Revolutions Per Minute Festival Presents Works by Barbara Hammer
Director: Barbara Hammer Run Time: 123 min. Format: 16mm Film
Please Note: All in-person screenings at the Brattle now require proof of vaccination or a negative Covid-19 test.
Psychosynthesis (1975) 16mm *
Double Strength (1978) 16mm *
Tourist (1985) 16mm
Vital Signs (1991) 16mm
Sync Touch (1981) 16mm
Available Space (1979) 16mm to Digital
Curated by: Sarah Keller * This film was preserved by Electronic Arts Intermix and the Academy Film Archive through the National Film Preservation Foundation’s Avant-Garde Masters Grant program and The Film Foundation.

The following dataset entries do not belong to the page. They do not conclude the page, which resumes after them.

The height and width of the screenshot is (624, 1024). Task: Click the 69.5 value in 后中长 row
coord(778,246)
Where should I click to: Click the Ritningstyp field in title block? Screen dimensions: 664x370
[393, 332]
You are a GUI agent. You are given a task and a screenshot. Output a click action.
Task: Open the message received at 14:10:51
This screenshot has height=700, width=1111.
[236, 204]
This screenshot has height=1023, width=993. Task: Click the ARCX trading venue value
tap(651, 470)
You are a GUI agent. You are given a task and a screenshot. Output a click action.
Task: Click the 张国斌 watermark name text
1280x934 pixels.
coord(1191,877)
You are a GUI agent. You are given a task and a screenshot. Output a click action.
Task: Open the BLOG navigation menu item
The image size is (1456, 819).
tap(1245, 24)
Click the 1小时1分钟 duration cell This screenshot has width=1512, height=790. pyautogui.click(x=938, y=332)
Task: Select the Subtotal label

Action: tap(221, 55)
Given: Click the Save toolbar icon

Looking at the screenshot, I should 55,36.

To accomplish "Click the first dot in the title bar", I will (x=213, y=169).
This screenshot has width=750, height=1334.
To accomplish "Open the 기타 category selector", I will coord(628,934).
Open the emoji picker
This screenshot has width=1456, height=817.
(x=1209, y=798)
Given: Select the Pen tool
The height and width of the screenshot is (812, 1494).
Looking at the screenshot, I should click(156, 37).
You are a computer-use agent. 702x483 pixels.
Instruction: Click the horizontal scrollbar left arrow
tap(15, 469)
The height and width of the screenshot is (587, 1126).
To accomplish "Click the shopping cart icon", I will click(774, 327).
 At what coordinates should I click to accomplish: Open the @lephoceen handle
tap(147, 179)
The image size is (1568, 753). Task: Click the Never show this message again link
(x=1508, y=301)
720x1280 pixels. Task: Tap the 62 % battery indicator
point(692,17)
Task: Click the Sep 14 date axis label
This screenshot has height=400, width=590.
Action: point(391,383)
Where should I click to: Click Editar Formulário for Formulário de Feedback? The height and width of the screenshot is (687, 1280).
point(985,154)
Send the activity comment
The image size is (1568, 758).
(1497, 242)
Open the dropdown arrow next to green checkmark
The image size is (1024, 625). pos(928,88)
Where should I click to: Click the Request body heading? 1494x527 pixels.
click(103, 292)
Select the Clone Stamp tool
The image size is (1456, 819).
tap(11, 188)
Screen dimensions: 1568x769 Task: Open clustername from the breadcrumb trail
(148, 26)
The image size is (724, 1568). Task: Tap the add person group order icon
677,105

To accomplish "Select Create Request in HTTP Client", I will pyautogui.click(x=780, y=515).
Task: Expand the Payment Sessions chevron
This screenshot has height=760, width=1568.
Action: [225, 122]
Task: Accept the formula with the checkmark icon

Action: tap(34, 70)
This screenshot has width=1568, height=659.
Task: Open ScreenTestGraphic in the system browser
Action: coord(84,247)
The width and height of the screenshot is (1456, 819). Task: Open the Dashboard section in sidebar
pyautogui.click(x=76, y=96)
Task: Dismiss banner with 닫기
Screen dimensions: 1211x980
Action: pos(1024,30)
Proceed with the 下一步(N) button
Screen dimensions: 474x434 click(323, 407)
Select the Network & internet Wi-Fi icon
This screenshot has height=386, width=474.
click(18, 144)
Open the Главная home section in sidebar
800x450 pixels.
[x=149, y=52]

Funding provided by the George Lucas Family Foundation.
Barbara Hammer
May 15, 1939 – March 16, 2019
Feminist filmmaker and pioneer of queer cinema, Barbara Hammer made over 90 moving image works as well as performances, installations, photographs, collages and drawings.
Psychosynthesis
1975 | 8 minutes | COLOR | SOUND | 16mm
The sub-personalities of me as baby, athlete, witch and artist are synthesized in this film of superimpositions, intensities, and color layers coming together through the powers of film.
This film was preserved by Electronic Arts Intermix and the Academy Film Archive through the National Film Preservation Foundation’s Avant-Garde Masters Grant program and The Film Foundation. Funding provided by the George Lucas Family Foundation.
Double Strength
1978 | 15 minutes | COLOR | SOUND | 16mm
A poetic study of the stages of a lesbian relationship by two women performance artists from honeymoon, through struggle, to break-up, to enduring friendship. Starring Terry Sendgraff on trapeze.
This film was preserved by Electronic Arts Intermix and the Academy Film Archive through the National Film Preservation Foundation’s Avant-Garde Masters Grant program and The Film Foundation. Funding provided by the George Lucas Family Foundation.
Tourist
1985 | 4 minutes | COLOR/B&W | SOUND | 16mm
“The slide of the image into politics finds concrete expression in the film TOURIST as the word ‘spectacle’ nestles in the Hollywood Hills like an Edward Ruscha painting.
Psychic desires of ‘tourists’ permeate the architecture of seeing. The fleeting spectacle is a series of imaginative possessions, a conquest through the gaze accented by the shots fired on the video arcade game soundtrack. The tourist ‘look’ is as ephemeral as the animation of the collage suggesting a miniaturizing and glazing of the grandiose wonders of the world.”
– Kathleen Hulser,
“Frames of Passage: Nine Recent Films of Barbara Hammer, ” Centre Pompidou, Paris Exhibition: “Film and Text” Exhibition, Centre Pompidou, Paris, 1988
Vital Signs
1991 | 9 minutes | COLOR/B&W | SILENT | 16mm
This film is dedicated to John Wilbert Hammer,
Curt McDowell and Vito Russo.
The film employs images and text to intertwine Western constructions of death that place death far away from home in a seldom visited cemetery with Hammer’s personal interactions with a skeleton, clips from Renais’ Hiroshima, Mon Amour, text from Foucault’s Birth of a Clinic and scenes from a hospital intensive care unit.
Sync Touch
1981 | 12 minutes | COLOR | SOUND | 16mm
A lesbian/feminist aesthetic proposing the connection between touch and sight to be the basis for a “new cinema.” The film explores the tactile child nature within the adult woman filmmaker, the connection between sexuality and filmmaking, and the scientific analysis of the sense of touch.
Available Space
1979 | 20 minutes | COLOR | SOUND | 16mm on video
“Available Space is a film made for performance on a 360 degree rotary projection table. A woman breaks through confining architectural space, the limited space of a film frame, and the boundaries of a movie screen. Unexpected angles, corners, slants, floor and ceiling are engaged in unexpected play and projection. The film can also be shown as a single channel without live performance.”